Stored entries:
┌────────

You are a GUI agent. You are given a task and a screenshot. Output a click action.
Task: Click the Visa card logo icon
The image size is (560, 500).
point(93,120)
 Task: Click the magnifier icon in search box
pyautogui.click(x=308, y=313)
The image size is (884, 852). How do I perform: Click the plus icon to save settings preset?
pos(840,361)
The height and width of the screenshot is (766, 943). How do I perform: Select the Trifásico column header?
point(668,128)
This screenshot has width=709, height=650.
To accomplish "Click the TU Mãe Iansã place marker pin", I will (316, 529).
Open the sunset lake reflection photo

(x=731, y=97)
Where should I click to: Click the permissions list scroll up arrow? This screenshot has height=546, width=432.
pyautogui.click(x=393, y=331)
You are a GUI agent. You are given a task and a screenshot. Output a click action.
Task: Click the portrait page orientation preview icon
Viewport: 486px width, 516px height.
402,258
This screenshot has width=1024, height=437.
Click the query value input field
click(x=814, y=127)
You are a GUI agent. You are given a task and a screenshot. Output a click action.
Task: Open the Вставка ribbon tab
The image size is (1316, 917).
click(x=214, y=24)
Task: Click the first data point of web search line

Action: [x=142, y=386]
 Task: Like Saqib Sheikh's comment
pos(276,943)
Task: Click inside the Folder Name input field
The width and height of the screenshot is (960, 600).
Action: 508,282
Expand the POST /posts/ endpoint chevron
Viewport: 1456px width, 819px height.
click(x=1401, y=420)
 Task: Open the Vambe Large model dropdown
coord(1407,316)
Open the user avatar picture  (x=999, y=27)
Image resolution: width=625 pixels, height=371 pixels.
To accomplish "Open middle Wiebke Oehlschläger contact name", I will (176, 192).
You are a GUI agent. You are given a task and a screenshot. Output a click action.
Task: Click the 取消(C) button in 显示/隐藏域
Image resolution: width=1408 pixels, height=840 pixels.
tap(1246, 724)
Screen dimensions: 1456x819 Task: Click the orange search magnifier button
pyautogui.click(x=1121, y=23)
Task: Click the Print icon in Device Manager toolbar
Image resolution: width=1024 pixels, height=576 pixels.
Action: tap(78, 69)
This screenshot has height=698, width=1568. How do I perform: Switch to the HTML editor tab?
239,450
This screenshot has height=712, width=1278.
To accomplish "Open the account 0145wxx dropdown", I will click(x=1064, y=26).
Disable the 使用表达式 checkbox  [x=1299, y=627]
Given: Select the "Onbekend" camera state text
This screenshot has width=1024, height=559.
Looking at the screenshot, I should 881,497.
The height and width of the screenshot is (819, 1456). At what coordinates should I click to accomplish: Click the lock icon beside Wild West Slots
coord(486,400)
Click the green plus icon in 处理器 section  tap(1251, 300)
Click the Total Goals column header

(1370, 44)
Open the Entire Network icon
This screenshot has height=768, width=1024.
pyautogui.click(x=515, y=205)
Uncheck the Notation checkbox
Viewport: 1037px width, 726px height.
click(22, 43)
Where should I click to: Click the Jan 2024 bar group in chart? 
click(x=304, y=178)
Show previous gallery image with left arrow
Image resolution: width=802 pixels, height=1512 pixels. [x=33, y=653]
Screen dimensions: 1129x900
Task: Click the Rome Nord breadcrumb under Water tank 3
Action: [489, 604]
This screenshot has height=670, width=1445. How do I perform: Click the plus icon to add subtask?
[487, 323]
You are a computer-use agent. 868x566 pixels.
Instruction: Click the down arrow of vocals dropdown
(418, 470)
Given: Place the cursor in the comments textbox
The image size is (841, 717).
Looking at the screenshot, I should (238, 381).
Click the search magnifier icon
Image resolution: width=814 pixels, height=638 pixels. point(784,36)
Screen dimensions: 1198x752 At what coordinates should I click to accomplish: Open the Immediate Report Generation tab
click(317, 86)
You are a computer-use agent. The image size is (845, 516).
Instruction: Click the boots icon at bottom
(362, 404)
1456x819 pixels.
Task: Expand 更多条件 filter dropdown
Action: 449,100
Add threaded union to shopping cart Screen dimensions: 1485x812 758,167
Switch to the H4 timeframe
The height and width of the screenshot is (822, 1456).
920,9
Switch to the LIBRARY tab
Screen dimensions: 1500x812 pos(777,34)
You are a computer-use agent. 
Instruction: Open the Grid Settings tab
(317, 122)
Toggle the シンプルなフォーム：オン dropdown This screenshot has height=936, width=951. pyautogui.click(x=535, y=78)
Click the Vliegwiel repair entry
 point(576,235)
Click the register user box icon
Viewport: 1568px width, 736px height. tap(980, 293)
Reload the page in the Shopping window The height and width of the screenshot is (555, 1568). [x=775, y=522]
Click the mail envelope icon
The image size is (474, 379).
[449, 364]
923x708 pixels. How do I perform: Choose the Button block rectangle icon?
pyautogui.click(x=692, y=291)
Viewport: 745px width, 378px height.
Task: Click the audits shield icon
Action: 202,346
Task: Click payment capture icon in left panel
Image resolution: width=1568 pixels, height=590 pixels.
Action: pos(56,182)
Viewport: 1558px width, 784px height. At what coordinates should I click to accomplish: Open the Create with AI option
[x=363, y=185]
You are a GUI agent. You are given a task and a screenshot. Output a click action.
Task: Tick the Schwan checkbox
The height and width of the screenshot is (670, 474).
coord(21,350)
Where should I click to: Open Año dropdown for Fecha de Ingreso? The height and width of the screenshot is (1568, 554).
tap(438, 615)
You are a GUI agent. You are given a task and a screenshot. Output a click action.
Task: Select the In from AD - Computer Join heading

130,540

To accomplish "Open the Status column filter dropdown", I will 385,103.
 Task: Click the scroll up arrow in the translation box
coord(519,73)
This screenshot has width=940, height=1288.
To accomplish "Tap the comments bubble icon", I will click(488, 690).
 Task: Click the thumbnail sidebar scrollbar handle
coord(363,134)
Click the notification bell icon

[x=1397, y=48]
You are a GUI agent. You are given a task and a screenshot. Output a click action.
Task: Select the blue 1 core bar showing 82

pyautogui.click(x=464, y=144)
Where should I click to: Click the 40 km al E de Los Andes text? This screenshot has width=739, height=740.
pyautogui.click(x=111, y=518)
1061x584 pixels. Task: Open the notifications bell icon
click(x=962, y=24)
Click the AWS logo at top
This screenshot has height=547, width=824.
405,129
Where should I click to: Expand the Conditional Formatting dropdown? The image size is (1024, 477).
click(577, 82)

└────────

**Exercise directions**
Transcribe every one of the stored entries above verbatim, line for line.

**Exercise response**
You are a GUI agent. You are given a task and a screenshot. Output a click action.
Task: Click the Visa card logo icon
The image size is (560, 500).
point(93,120)
 Task: Click the magnifier icon in search box
pyautogui.click(x=308, y=313)
The image size is (884, 852). How do I perform: Click the plus icon to save settings preset?
pos(840,361)
The height and width of the screenshot is (766, 943). How do I perform: Select the Trifásico column header?
point(668,128)
This screenshot has width=709, height=650.
To accomplish "Click the TU Mãe Iansã place marker pin", I will (316, 529).
Open the sunset lake reflection photo

(x=731, y=97)
Where should I click to: Click the permissions list scroll up arrow? This screenshot has height=546, width=432.
pyautogui.click(x=393, y=331)
You are a GUI agent. You are given a task and a screenshot. Output a click action.
Task: Click the portrait page orientation preview icon
Viewport: 486px width, 516px height.
402,258
This screenshot has width=1024, height=437.
Click the query value input field
click(x=814, y=127)
You are a GUI agent. You are given a task and a screenshot. Output a click action.
Task: Open the Вставка ribbon tab
The image size is (1316, 917).
click(x=214, y=24)
Task: Click the first data point of web search line

Action: [x=142, y=386]
 Task: Like Saqib Sheikh's comment
pos(276,943)
Task: Click inside the Folder Name input field
The width and height of the screenshot is (960, 600).
Action: 508,282
Expand the POST /posts/ endpoint chevron
Viewport: 1456px width, 819px height.
click(x=1401, y=420)
 Task: Open the Vambe Large model dropdown
coord(1407,316)
Open the user avatar picture  (x=999, y=27)
Image resolution: width=625 pixels, height=371 pixels.
To accomplish "Open middle Wiebke Oehlschläger contact name", I will (176, 192).
You are a GUI agent. You are given a task and a screenshot. Output a click action.
Task: Click the 取消(C) button in 显示/隐藏域
Image resolution: width=1408 pixels, height=840 pixels.
tap(1246, 724)
Screen dimensions: 1456x819 Task: Click the orange search magnifier button
pyautogui.click(x=1121, y=23)
Task: Click the Print icon in Device Manager toolbar
Image resolution: width=1024 pixels, height=576 pixels.
Action: tap(78, 69)
This screenshot has height=698, width=1568. How do I perform: Switch to the HTML editor tab?
239,450
This screenshot has height=712, width=1278.
To accomplish "Open the account 0145wxx dropdown", I will click(x=1064, y=26).
Disable the 使用表达式 checkbox  [x=1299, y=627]
Given: Select the "Onbekend" camera state text
This screenshot has width=1024, height=559.
Looking at the screenshot, I should 881,497.
The height and width of the screenshot is (819, 1456). At what coordinates should I click to accomplish: Click the lock icon beside Wild West Slots
coord(486,400)
Click the green plus icon in 处理器 section  tap(1251, 300)
Click the Total Goals column header

(1370, 44)
Open the Entire Network icon
This screenshot has height=768, width=1024.
pyautogui.click(x=515, y=205)
Uncheck the Notation checkbox
Viewport: 1037px width, 726px height.
click(22, 43)
Where should I click to: Click the Jan 2024 bar group in chart? 
click(x=304, y=178)
Show previous gallery image with left arrow
Image resolution: width=802 pixels, height=1512 pixels. [x=33, y=653]
Screen dimensions: 1129x900
Task: Click the Rome Nord breadcrumb under Water tank 3
Action: [489, 604]
This screenshot has height=670, width=1445. How do I perform: Click the plus icon to add subtask?
[487, 323]
You are a computer-use agent. 868x566 pixels.
Instruction: Click the down arrow of vocals dropdown
(418, 470)
Given: Place the cursor in the comments textbox
The image size is (841, 717).
Looking at the screenshot, I should (238, 381).
Click the search magnifier icon
Image resolution: width=814 pixels, height=638 pixels. point(784,36)
Screen dimensions: 1198x752 At what coordinates should I click to accomplish: Open the Immediate Report Generation tab
click(317, 86)
You are a computer-use agent. The image size is (845, 516).
Instruction: Click the boots icon at bottom
(362, 404)
1456x819 pixels.
Task: Expand 更多条件 filter dropdown
Action: 449,100
Add threaded union to shopping cart Screen dimensions: 1485x812 758,167
Switch to the H4 timeframe
The height and width of the screenshot is (822, 1456).
920,9
Switch to the LIBRARY tab
Screen dimensions: 1500x812 pos(777,34)
You are a computer-use agent. 
Instruction: Open the Grid Settings tab
(317, 122)
Toggle the シンプルなフォーム：オン dropdown This screenshot has height=936, width=951. pyautogui.click(x=535, y=78)
Click the Vliegwiel repair entry
 point(576,235)
Click the register user box icon
Viewport: 1568px width, 736px height. tap(980, 293)
Reload the page in the Shopping window The height and width of the screenshot is (555, 1568). [x=775, y=522]
Click the mail envelope icon
The image size is (474, 379).
[449, 364]
923x708 pixels. How do I perform: Choose the Button block rectangle icon?
pyautogui.click(x=692, y=291)
Viewport: 745px width, 378px height.
Task: Click the audits shield icon
Action: 202,346
Task: Click payment capture icon in left panel
Image resolution: width=1568 pixels, height=590 pixels.
Action: pos(56,182)
Viewport: 1558px width, 784px height. At what coordinates should I click to accomplish: Open the Create with AI option
[x=363, y=185]
You are a GUI agent. You are given a task and a screenshot. Output a click action.
Task: Tick the Schwan checkbox
The height and width of the screenshot is (670, 474).
coord(21,350)
Where should I click to: Open Año dropdown for Fecha de Ingreso? The height and width of the screenshot is (1568, 554).
tap(438, 615)
You are a GUI agent. You are given a task and a screenshot. Output a click action.
Task: Select the In from AD - Computer Join heading

130,540

To accomplish "Open the Status column filter dropdown", I will 385,103.
 Task: Click the scroll up arrow in the translation box
coord(519,73)
This screenshot has width=940, height=1288.
To accomplish "Tap the comments bubble icon", I will click(488, 690).
 Task: Click the thumbnail sidebar scrollbar handle
coord(363,134)
Click the notification bell icon

[x=1397, y=48]
You are a GUI agent. You are given a task and a screenshot. Output a click action.
Task: Select the blue 1 core bar showing 82

pyautogui.click(x=464, y=144)
Where should I click to: Click the 40 km al E de Los Andes text? This screenshot has width=739, height=740.
pyautogui.click(x=111, y=518)
1061x584 pixels. Task: Open the notifications bell icon
click(x=962, y=24)
Click the AWS logo at top
This screenshot has height=547, width=824.
405,129
Where should I click to: Expand the Conditional Formatting dropdown? The image size is (1024, 477).
click(577, 82)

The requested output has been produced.